Poi c’è la Ferrari 250 GTO che, grazie alla sentenza di un tribunale, smette di essere automobile e diventa opera d’arte. Sì, come La Gioconda, il David di Michelangelo e la Divina Commedia e non è che uno dei capolavori in 70 anni di produzione.
Le umili origini e il sogno di diventare Enzo Ferrari
Come diceva Sergio Marchionne “pensare che Enzo Ferrari sia nato nell’Ottocento pare incredibile” così come la storia dell’uomo che di umano ebbe solo le tragedie. Segnato nel 1916 dalla perdita del padre e del fratello, si trasferisce a Torino sperando di essere assunto alla FIAT, ottenendo un cortese diniego. Solo, povero e infreddolito, incontra Laura Garello che diventerà sua moglie e sarà proprio lei a suggerire il nome della prima auto “Ferrari, come ha fatto Bugatti con la sua“. Con lei avrà un figlio, Dino, che morirà giovane come molti dei suoi piloti.
“La mia adolescenza ha conosciuto tre passioni dominanti: tenore d’operetta, giornalista sportivo, corridore d’automobile. Il primo sfumò per mancanza di voce, il secondo resistette, ma in forma velleitaria; il terzo ebbe il suo corso, la sua evoluzione. É sempre bene avere dei sogni di riserva”. Ma se era molto povero, dove trovò il denaro per gareggiare?

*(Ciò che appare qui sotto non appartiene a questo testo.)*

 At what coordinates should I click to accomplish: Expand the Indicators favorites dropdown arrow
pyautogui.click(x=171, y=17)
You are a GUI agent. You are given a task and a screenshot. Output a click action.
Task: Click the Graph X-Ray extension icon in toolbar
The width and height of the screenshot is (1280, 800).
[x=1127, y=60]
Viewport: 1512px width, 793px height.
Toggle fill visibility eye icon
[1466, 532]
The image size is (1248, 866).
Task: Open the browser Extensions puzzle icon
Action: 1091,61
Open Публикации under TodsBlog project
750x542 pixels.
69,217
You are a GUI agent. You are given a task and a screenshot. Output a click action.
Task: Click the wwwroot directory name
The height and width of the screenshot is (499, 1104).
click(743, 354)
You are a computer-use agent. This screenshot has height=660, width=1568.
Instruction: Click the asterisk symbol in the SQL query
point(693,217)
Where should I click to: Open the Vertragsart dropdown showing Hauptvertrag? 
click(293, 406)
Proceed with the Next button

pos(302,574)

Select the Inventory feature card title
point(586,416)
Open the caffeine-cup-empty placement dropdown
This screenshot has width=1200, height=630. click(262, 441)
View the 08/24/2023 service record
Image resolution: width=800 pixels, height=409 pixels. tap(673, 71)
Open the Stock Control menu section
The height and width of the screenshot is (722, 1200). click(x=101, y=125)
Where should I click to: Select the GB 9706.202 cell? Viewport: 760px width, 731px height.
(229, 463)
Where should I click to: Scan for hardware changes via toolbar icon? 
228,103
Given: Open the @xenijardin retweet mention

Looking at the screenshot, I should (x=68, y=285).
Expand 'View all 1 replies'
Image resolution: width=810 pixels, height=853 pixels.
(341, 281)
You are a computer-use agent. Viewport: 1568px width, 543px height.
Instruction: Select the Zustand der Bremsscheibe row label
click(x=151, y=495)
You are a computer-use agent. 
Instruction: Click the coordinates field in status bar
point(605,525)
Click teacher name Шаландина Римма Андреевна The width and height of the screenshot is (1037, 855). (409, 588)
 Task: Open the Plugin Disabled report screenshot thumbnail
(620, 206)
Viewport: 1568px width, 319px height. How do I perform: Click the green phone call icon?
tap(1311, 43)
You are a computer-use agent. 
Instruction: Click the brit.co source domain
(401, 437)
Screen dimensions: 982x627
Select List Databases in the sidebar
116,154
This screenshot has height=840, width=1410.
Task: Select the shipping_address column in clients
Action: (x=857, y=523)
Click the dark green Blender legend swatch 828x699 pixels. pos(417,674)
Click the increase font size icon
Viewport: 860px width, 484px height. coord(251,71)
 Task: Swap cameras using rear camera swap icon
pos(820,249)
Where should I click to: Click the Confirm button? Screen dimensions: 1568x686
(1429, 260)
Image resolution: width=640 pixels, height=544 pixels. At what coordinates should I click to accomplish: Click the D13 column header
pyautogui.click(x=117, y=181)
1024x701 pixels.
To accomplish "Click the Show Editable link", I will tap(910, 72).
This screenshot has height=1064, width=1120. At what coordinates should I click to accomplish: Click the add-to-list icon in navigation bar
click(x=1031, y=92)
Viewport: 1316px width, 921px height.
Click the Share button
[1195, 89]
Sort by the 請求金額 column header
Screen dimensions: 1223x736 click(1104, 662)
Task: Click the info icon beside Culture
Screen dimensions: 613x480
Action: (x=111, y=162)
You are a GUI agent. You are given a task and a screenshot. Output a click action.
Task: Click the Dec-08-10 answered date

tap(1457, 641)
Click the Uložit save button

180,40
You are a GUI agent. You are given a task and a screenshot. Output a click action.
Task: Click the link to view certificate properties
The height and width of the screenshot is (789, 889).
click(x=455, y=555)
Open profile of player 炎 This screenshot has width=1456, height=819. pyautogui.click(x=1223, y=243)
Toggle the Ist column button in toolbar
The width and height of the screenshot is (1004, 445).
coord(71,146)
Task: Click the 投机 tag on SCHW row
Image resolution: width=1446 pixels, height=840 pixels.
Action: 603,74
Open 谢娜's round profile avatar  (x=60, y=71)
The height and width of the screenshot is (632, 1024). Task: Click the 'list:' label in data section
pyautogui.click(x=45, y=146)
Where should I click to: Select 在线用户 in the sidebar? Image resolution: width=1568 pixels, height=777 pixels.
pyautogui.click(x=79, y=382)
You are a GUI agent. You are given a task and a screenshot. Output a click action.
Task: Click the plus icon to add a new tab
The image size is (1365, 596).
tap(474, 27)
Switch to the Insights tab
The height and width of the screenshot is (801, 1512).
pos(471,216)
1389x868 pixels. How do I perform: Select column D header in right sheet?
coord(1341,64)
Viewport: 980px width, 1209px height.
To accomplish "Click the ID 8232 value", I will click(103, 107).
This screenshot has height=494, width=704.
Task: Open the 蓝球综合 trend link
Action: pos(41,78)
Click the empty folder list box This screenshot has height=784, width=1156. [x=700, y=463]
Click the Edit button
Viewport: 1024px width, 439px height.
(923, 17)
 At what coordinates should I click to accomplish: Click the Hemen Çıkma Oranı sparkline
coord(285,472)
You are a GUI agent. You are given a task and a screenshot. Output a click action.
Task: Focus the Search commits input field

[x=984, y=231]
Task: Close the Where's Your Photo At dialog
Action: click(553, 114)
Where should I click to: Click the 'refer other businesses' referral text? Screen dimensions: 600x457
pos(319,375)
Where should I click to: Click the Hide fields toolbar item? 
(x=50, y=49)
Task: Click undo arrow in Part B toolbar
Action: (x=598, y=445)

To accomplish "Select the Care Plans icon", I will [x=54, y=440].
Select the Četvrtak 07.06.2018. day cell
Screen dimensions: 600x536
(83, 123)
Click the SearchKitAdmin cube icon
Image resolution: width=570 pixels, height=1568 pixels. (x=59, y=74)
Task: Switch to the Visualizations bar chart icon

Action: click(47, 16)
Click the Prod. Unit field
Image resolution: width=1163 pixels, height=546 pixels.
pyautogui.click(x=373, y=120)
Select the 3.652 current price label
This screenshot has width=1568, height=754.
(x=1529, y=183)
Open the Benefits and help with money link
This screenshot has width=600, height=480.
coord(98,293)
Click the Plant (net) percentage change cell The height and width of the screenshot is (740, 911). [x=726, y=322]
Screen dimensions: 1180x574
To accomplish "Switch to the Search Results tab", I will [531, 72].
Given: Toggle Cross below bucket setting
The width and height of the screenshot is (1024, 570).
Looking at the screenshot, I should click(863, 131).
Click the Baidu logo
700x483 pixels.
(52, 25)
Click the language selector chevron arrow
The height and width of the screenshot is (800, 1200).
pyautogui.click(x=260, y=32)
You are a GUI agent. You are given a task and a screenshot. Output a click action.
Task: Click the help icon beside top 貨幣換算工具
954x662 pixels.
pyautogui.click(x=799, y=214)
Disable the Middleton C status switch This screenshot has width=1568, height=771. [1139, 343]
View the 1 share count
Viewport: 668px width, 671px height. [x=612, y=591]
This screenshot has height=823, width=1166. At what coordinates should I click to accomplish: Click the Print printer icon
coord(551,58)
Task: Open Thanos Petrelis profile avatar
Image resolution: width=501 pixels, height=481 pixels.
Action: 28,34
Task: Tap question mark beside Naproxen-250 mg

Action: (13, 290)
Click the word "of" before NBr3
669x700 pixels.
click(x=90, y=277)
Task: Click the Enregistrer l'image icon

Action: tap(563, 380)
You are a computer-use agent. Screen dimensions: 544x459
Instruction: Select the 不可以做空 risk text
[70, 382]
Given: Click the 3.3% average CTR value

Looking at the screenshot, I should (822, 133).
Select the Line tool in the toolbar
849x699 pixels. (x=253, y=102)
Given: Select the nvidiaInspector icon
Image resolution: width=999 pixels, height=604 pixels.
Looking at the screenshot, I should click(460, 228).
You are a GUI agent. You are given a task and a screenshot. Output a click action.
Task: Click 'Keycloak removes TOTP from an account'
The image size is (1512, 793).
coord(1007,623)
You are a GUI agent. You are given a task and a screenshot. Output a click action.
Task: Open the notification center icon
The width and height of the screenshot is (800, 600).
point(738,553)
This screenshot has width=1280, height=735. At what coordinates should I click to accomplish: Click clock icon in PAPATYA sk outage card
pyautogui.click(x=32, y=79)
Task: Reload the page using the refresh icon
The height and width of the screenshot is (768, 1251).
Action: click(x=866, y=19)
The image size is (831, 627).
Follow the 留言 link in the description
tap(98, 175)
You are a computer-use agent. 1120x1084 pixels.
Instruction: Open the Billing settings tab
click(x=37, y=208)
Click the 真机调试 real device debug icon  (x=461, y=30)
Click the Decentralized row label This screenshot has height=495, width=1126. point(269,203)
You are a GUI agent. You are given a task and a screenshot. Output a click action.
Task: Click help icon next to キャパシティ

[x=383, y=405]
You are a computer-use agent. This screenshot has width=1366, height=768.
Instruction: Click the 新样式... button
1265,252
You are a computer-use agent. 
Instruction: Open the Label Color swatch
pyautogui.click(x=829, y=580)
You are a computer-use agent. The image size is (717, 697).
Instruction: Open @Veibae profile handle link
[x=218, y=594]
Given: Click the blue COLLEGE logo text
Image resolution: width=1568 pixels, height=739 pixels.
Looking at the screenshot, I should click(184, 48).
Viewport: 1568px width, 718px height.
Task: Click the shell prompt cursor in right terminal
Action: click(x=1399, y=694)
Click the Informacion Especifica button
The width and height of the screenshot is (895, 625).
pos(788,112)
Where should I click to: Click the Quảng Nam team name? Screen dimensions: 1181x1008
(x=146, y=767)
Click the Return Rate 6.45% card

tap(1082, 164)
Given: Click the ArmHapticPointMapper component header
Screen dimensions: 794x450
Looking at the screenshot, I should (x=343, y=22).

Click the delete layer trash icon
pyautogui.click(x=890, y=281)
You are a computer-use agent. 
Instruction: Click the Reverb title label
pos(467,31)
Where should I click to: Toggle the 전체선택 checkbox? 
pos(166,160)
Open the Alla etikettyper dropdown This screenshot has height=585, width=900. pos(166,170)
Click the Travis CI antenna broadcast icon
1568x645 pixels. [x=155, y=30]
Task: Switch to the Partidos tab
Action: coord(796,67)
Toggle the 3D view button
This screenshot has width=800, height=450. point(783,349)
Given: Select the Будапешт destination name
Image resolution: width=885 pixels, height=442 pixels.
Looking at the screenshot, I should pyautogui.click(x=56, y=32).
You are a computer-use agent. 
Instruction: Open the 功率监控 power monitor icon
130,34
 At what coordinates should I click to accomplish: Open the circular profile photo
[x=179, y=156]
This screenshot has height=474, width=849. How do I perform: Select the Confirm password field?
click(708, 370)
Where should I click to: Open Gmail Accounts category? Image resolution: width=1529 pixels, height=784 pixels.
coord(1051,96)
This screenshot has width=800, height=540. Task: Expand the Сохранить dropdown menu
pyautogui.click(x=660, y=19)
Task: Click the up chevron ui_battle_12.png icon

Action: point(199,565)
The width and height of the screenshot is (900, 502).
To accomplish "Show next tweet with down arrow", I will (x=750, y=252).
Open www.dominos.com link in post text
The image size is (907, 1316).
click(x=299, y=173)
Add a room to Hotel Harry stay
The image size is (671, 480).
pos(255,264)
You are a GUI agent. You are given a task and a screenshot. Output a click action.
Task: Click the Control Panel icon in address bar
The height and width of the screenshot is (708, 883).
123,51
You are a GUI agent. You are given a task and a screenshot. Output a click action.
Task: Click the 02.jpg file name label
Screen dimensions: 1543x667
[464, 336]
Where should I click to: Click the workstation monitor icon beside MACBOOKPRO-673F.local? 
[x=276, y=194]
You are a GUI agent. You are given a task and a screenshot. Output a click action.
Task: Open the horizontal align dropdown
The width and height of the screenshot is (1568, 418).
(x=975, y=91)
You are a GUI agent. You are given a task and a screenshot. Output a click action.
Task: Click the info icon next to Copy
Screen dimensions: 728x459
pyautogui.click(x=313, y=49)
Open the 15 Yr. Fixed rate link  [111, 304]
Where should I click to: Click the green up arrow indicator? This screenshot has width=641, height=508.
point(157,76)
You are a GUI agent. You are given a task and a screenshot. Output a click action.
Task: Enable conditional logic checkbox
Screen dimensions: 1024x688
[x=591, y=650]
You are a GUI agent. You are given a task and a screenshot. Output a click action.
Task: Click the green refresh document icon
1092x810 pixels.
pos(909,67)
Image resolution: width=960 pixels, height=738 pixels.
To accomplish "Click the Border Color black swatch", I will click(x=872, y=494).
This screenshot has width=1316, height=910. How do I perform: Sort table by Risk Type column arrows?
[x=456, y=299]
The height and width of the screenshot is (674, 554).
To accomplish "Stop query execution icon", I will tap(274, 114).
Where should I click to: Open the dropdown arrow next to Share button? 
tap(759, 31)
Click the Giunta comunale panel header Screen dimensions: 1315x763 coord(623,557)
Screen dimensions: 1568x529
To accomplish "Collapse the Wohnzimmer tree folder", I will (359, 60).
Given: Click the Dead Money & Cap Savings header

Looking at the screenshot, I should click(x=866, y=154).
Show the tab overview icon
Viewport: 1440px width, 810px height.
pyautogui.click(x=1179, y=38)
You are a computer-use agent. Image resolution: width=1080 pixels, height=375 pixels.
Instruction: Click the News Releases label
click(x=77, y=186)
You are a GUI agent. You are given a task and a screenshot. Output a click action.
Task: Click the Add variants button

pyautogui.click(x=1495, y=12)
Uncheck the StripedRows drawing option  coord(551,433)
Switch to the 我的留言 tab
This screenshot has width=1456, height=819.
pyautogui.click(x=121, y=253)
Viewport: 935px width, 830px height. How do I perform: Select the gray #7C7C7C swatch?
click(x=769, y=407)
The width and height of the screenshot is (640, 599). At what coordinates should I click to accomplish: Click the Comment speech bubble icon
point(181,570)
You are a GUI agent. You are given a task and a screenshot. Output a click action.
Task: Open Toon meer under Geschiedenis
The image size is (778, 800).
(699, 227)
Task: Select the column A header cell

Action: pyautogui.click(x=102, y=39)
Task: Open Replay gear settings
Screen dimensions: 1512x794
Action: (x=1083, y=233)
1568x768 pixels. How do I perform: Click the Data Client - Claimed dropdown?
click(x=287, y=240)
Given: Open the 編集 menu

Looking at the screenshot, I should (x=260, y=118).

Visitando il suo Museo di Modena scopriamo che “Questa casa è stata venduta da Enzo Ferrari quando aveva vent’anni per comperare la prima macchina da corsa: l’inizio del Mito”. Un predestinato quindi, un ragazzo d’officina che si divertiva a collaudare telai, appassionato di corse più di ogni altra cosa, “aveva sognato di diventare Enzo Ferrari e lo è diventato“.
Quando Ferrari iniziò a correre, l’automobilismo era roba da temerari, alla seconda corsa si cimentò nella Targa Florio del 1919 ma l’avventura cominciò subito male: la mattina della partenza rimase bloccato in ascensore e arrivò al traguardo quando il pubblico e i cronometristi erano già andati via. Se per lui “fortuna e sfortuna non esistono” da quel momento eviterà ascensore, aereo e treno.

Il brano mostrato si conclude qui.